Копию этого письма я направляю в Союз писателей СССР и Союз кинематографистов СССР, чтобы и там познакомились с Вашими дурными манерами. Примите уверения и проч.
Булат Окуджава».
(Газета «Труд» от 1 декабря 1967 г.)
Вся эта «лирика» вызвана тем, что женщина-рецензент осмелилась заметить, что фильм «Женя, Женечка и Катюша» (одним из авторов сценария которого является Окуджава) «прохладно» встречен зрителями. Молодой поклонник песенки о троллейбусе, прочитав эту заметку, не подумает ли вот о чем: а-я-яй, такая чувствительная песенка, а какое письмецо! Ну дело ли стихотворца – ни за что ни про что угрожать судом? Даже как-то страшновато: попадись-ка под власть такой прогрессистской руки…
Так вот, наш молодой человек должен быть продуктом довольно сложного сцепления, чтобы выработалось в нем то, помните, стадное притопывание. Мещанство свое дело делает, не отставая от века. Оно считает себя в курсе всех современных наук и мировых прогрессов. Оно ужасно любит остренькое в науке – пересаженное сердце, летающие тарелки (которые должны быть непременно посланцами с других планет), оно любит порассуждать о физиках и лириках, о какой-нибудь электронной теории бессмертия и т. д.
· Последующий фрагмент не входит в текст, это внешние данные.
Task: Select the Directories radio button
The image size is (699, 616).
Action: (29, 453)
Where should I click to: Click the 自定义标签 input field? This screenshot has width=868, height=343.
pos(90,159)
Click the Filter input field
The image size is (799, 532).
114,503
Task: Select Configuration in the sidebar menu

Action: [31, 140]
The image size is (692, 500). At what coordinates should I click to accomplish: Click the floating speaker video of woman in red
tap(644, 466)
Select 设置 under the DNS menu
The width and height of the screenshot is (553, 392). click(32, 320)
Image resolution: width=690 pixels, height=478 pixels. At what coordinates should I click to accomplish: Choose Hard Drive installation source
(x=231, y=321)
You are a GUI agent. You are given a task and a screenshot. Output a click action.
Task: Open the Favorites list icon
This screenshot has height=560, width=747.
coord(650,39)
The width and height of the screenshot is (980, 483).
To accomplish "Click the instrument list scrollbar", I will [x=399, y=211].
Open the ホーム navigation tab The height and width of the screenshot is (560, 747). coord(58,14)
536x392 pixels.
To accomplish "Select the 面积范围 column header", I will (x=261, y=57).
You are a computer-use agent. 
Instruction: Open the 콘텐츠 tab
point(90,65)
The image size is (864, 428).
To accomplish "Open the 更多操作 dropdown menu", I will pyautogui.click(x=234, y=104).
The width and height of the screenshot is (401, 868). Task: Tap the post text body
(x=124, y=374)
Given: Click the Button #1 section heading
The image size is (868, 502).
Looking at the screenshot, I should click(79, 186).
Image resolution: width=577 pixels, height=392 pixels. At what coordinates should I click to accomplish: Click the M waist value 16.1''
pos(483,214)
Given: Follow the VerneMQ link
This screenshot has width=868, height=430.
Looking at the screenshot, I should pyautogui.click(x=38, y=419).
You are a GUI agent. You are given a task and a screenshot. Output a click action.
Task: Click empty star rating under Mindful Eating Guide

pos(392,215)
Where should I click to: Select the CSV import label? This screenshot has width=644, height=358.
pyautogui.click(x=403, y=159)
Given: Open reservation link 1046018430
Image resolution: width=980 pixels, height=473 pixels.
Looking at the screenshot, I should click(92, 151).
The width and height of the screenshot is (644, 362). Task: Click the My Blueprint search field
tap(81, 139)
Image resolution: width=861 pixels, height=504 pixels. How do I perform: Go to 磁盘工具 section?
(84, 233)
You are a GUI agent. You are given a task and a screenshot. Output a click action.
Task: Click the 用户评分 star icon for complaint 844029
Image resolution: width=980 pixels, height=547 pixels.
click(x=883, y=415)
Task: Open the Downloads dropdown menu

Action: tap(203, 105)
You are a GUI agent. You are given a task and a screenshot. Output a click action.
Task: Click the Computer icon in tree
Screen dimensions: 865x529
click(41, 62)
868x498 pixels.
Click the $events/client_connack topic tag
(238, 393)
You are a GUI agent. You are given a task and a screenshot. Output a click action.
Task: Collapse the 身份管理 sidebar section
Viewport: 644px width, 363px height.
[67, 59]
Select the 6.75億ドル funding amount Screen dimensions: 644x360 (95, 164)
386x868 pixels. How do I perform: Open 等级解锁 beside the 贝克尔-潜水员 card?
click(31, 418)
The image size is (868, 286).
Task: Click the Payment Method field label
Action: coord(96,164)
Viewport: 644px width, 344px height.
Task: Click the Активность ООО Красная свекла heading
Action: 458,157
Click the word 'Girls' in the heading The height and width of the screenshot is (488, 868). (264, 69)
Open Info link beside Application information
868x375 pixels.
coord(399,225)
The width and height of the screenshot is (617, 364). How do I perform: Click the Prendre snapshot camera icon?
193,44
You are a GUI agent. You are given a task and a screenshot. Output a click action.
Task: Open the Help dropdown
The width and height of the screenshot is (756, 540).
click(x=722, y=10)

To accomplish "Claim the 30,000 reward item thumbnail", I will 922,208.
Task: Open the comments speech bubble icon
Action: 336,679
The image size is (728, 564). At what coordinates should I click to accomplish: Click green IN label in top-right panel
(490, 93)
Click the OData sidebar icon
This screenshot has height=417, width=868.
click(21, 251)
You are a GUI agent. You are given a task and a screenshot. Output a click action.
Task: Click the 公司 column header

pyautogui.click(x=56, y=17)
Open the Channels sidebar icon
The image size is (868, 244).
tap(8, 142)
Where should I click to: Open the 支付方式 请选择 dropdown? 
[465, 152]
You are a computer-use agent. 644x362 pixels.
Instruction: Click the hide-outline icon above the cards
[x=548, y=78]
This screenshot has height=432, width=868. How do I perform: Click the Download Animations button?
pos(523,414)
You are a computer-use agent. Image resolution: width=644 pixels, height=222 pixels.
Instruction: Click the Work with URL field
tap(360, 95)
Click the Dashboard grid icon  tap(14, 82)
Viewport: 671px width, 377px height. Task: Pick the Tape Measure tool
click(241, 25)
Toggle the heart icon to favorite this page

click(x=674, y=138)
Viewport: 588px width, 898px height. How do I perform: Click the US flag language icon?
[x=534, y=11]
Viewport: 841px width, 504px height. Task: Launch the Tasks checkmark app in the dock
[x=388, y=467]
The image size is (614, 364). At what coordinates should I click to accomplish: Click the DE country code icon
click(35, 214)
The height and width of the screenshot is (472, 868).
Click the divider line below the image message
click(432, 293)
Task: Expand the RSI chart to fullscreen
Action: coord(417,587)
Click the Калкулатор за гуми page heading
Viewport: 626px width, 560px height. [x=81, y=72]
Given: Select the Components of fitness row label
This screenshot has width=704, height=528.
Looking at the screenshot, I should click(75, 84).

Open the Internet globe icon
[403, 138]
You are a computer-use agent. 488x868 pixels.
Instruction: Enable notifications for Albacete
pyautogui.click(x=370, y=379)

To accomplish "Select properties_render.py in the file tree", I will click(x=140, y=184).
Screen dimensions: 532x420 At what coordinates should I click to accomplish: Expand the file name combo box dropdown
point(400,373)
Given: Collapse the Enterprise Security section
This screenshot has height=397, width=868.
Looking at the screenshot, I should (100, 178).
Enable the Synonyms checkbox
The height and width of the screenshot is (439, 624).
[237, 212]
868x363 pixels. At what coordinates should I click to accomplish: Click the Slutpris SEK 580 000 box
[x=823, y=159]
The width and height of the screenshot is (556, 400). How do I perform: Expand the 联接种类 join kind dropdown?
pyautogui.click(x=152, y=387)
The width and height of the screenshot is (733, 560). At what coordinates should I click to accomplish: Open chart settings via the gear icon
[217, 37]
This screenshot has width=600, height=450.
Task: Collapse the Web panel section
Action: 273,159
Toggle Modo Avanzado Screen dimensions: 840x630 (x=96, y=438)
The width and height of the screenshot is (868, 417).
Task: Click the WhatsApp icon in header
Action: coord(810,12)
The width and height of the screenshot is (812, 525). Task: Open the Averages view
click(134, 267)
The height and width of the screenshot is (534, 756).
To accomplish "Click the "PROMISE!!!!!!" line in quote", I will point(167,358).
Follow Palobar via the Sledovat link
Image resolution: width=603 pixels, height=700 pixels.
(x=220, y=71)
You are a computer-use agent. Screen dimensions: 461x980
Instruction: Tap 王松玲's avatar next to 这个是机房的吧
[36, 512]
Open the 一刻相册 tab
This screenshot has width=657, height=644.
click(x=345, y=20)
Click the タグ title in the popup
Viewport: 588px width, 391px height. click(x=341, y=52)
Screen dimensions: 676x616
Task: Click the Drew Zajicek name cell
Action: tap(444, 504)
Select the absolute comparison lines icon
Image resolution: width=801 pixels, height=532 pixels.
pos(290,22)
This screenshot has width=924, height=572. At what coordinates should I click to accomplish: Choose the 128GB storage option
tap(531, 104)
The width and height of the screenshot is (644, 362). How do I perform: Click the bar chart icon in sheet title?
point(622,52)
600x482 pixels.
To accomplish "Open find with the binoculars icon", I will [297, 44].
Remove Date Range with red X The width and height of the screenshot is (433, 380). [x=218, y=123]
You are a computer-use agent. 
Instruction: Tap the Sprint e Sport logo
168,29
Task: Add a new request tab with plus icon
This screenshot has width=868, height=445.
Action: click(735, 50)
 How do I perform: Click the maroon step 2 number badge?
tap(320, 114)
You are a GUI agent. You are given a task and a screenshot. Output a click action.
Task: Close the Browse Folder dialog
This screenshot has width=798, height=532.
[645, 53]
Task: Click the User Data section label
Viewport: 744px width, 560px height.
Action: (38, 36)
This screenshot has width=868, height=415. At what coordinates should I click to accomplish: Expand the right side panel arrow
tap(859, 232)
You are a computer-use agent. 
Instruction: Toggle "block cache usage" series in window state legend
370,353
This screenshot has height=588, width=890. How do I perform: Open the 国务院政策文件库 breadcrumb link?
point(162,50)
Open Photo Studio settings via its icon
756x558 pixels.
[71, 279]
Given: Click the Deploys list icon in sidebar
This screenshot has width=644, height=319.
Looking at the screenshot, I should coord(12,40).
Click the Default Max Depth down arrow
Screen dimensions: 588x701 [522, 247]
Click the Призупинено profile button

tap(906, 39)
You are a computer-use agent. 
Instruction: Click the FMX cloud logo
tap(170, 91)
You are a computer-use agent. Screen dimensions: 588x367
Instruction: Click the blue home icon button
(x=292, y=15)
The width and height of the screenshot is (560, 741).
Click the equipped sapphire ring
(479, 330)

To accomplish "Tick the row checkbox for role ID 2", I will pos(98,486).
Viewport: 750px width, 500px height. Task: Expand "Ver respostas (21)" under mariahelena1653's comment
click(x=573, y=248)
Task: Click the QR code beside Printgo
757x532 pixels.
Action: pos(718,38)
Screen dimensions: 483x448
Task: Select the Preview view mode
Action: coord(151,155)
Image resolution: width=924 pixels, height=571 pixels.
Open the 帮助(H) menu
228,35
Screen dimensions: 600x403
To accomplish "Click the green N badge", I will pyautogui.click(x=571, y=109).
Такое просвещенное мещанство быстро поставит на место патриархально-отсталого Л. Толстого с его ненаучным утверждением: «Много ли железа и какие металлы в солнце и звездах – это скоро узнать можно; а вот то, что обличает наше свинство, – это трудно, ужасно трудно».
Не имея собственных мыслей, мещанство делает плоским все, к чему ни прилипнет. Даже великие мысли, великие имена забалтывают, гениальную индивидуальность пытаются заклеймить особым словцом, уничтожающим значение подвижничества мысли великого человека: Руссо – «руссоизм», Толстой – «фатализм», Есенин – «есенинщина» и т. д.
У мещанства мини-язык, мини-мысль, мини-чувство – все мини. И Родина для них – мини. И дружба народов – тоже. Только разлагатели национального духа народов могут не желать этой дружбы.
Мини торжествует. Посмотрите, что делается порою в нынешней критике – достаточно чихнуть, чтобы тем самым вызвать многомесячную дискуссию. Чих отвлекает – в этом, видимо, и его привлекательность. Но за этим чихом и другой расчет: можно, конечно, допустить самое невинное – любыми способами войти в «историю литературы», примазываясь к истории великого народа. Но наивно так думать. Отвлекусь и сам от разлагающей угрозы мини. Лучше вспомню знакомого (по рассказам земляков) стародавнего деревенского мужичонка по прозвищу Кадык. Выходил он из дому и спрашивал на народе свою жену:
«Мать, ты мясо-то вынула, погляди, не перепреет?» – «Кады-ык, мяса-то еще нету его».
Очень уж хотелось Кадыку похвалиться своим достатком, которого у него никогда не было. Не так ли и иные критики хотят больше «выдать», чем имеют за душой? Но ведь и то верно, что Кадык только в глазах самого себя мог быть богаче.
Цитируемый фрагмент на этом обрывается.